Some of these privacy-enhancing technologies include statistical disclosure control, which is a technique intended to ensure that when a survey or administrative data is analysed, no person or organisation can be identified from the results; privacy-preserving data mining, a related technique that tries to ensure that while knowledge can be extracted from data, that knowledge should not include information about individuals or organisations that should be kept private; and another related technology known as homomorphic encryption, which is computing unencrypted data, so inferences can be drawn without decrypting private information.
In the case of such technologies, Finkelstein’s role is to encourage research that will help provide tools for providers of critical national infrastructure to manage related data and ensure that it is kept as secure as is feasible.
"The national security community now knows we can’t do everything behind the barbed-wire fence. We are only going to be able to keep up with exponential technlogy advances and with fast-moving agile adversaries if we exploit the full value of the innovation community and of the open science and technology community"
One thing Finkelstein is particularly keen to stress is that even when security structures seem to be crude, the science that goes into constructing them or optimising them is often considerable. The most visible pieces of the security apparatus that the general public see are probably bollards and barriers protecting sensitive buildings or places where crowds gather. “Designing a really good bollard is extremely difficult because the more deeply you embed it the more expensive it is, and you have to withstand all sorts of force,” Finkelstein insisted. “Actually, vehicle mitigation is really difficult, complex and quite hi-tech. The point is, you always want to use technology appropriately for the challenge you are facing, and that isn’t always the most elaborate solution. It’s the best solution to meet the requirements.”
Another part of security procedures that many people know about is the use of spotters surveying crowds in airports or sometimes in video feeds to identify patterns of suspicious behaviour. “There is an astonishingly complicated bit of behavioural science research that’s gone on in order to underpin changing the way we do things in public spaces. It may appear crude but if it does that belies the fact that it is based on a lot of very serious behavioural sciences.”
As part of ongoing efforts to develop technology in the national security sector, Finkelstein and the Royal Academy of Engineering have launched a post-doc programme to help identify exciting and important research that might make a contribution to the UK’s national security and that of our allies. “We are also interested in developing the UK capability in many of these areas of science and engineering. We want to encourage work on topics which are likely to make us safer, while developing the tech ecosystem around networks to our collective benefit.”

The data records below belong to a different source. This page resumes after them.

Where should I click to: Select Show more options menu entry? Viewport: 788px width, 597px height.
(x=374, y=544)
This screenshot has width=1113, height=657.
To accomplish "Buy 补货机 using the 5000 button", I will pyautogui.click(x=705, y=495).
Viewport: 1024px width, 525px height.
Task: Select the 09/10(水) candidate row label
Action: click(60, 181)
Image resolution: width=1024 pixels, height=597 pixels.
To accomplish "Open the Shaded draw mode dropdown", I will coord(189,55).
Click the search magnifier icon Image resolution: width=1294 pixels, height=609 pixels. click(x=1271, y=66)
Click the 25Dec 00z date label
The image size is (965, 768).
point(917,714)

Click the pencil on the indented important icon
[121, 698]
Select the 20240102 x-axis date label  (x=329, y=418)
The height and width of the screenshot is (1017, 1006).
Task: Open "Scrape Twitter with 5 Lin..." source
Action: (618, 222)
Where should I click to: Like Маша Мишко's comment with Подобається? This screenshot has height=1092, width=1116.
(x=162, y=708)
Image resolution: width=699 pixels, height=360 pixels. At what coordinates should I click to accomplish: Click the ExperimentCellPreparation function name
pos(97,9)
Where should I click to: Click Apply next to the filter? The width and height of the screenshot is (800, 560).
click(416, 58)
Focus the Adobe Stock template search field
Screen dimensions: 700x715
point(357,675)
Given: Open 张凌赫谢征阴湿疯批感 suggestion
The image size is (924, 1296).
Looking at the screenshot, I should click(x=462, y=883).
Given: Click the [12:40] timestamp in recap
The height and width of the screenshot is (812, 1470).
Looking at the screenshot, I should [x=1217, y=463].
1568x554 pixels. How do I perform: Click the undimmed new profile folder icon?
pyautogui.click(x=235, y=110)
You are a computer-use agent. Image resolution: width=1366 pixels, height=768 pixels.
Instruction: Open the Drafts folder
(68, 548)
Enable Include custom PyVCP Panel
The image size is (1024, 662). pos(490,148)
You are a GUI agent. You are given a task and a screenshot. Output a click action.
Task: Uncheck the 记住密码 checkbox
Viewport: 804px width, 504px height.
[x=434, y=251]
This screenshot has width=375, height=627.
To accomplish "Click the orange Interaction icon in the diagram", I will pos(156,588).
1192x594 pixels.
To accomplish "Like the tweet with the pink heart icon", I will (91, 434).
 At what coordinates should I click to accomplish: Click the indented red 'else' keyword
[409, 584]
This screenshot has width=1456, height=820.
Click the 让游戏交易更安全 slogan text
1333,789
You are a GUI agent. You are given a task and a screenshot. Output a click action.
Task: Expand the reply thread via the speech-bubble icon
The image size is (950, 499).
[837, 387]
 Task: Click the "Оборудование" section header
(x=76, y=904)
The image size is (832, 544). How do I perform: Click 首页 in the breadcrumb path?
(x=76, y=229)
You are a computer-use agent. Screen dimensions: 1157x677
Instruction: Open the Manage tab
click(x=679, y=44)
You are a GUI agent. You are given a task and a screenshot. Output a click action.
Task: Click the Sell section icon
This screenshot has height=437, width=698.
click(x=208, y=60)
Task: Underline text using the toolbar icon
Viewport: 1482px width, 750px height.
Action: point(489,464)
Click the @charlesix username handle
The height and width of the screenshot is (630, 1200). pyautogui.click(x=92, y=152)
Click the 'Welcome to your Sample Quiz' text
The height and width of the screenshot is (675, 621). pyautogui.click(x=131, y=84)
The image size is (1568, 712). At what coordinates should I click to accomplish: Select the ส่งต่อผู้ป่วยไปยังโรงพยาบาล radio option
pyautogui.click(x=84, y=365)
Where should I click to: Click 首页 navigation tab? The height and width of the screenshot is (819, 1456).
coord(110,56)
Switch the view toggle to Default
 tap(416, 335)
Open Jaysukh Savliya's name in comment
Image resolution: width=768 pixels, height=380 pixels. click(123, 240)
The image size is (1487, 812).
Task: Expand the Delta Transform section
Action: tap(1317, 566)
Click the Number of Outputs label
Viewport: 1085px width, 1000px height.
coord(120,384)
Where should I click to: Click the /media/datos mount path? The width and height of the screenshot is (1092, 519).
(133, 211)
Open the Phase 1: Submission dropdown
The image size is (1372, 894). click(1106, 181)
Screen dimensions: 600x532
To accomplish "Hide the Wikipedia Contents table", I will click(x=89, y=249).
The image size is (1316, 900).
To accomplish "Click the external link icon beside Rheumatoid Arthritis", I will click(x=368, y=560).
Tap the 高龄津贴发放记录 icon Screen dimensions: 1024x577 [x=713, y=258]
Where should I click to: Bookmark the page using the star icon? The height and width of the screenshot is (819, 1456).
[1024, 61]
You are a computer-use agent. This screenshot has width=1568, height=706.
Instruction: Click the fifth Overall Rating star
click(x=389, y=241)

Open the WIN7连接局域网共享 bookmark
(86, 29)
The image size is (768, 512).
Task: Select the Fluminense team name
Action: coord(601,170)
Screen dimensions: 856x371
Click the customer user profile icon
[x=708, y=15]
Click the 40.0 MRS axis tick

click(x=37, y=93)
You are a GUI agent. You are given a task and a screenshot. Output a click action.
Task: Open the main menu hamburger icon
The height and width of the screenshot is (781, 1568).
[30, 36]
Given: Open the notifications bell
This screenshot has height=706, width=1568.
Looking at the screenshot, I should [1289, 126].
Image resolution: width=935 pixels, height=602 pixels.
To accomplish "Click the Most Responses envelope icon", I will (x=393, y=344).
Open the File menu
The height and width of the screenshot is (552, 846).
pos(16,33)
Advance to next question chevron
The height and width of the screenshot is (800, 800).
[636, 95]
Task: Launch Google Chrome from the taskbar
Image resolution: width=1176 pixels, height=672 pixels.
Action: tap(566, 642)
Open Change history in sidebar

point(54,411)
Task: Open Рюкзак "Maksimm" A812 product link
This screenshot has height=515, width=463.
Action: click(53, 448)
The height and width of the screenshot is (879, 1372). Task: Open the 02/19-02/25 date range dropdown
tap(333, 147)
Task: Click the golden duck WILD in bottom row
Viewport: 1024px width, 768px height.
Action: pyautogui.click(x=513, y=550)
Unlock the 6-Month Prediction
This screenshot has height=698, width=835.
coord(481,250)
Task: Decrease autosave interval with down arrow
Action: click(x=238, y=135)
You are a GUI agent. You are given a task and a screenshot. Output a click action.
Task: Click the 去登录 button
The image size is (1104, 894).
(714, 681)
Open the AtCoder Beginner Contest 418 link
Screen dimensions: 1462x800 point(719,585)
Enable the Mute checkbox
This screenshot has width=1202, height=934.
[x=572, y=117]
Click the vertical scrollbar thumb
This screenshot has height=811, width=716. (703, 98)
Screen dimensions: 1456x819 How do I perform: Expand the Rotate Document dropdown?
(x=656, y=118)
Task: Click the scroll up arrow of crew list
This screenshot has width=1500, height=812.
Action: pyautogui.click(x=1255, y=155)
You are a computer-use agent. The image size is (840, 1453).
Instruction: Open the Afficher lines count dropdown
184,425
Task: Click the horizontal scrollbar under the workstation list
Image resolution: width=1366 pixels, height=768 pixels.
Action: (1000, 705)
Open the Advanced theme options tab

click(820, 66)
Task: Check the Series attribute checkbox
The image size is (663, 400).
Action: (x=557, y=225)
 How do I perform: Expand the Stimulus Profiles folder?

Partly inspired by a similar successful scheme in the US, this programme is a response to a problem which will be familiar to many in the industrial R&D community. “Things have changed, technologies are a lot easier to access and the global science base is a click away, so the government is very conscious that science is globalised, and there is a whole range of states that now have advanced science and are moving at our rate if not faster. The national security community now knows we can’t do everything behind the barbed-wire fence. We are only going to be able to keep up with exponential technlogy advances and with fast-moving agile adversaries if we exploit the full value of the innovation community and of the open science and technology community. It’s difficult and counter-cultural for us to achieve that openness – we prefer in general not to tell people about our capabilities or our lack of capabilities, but on the other hand the brightest people don’t necessarily work for you, so we have to reach out.”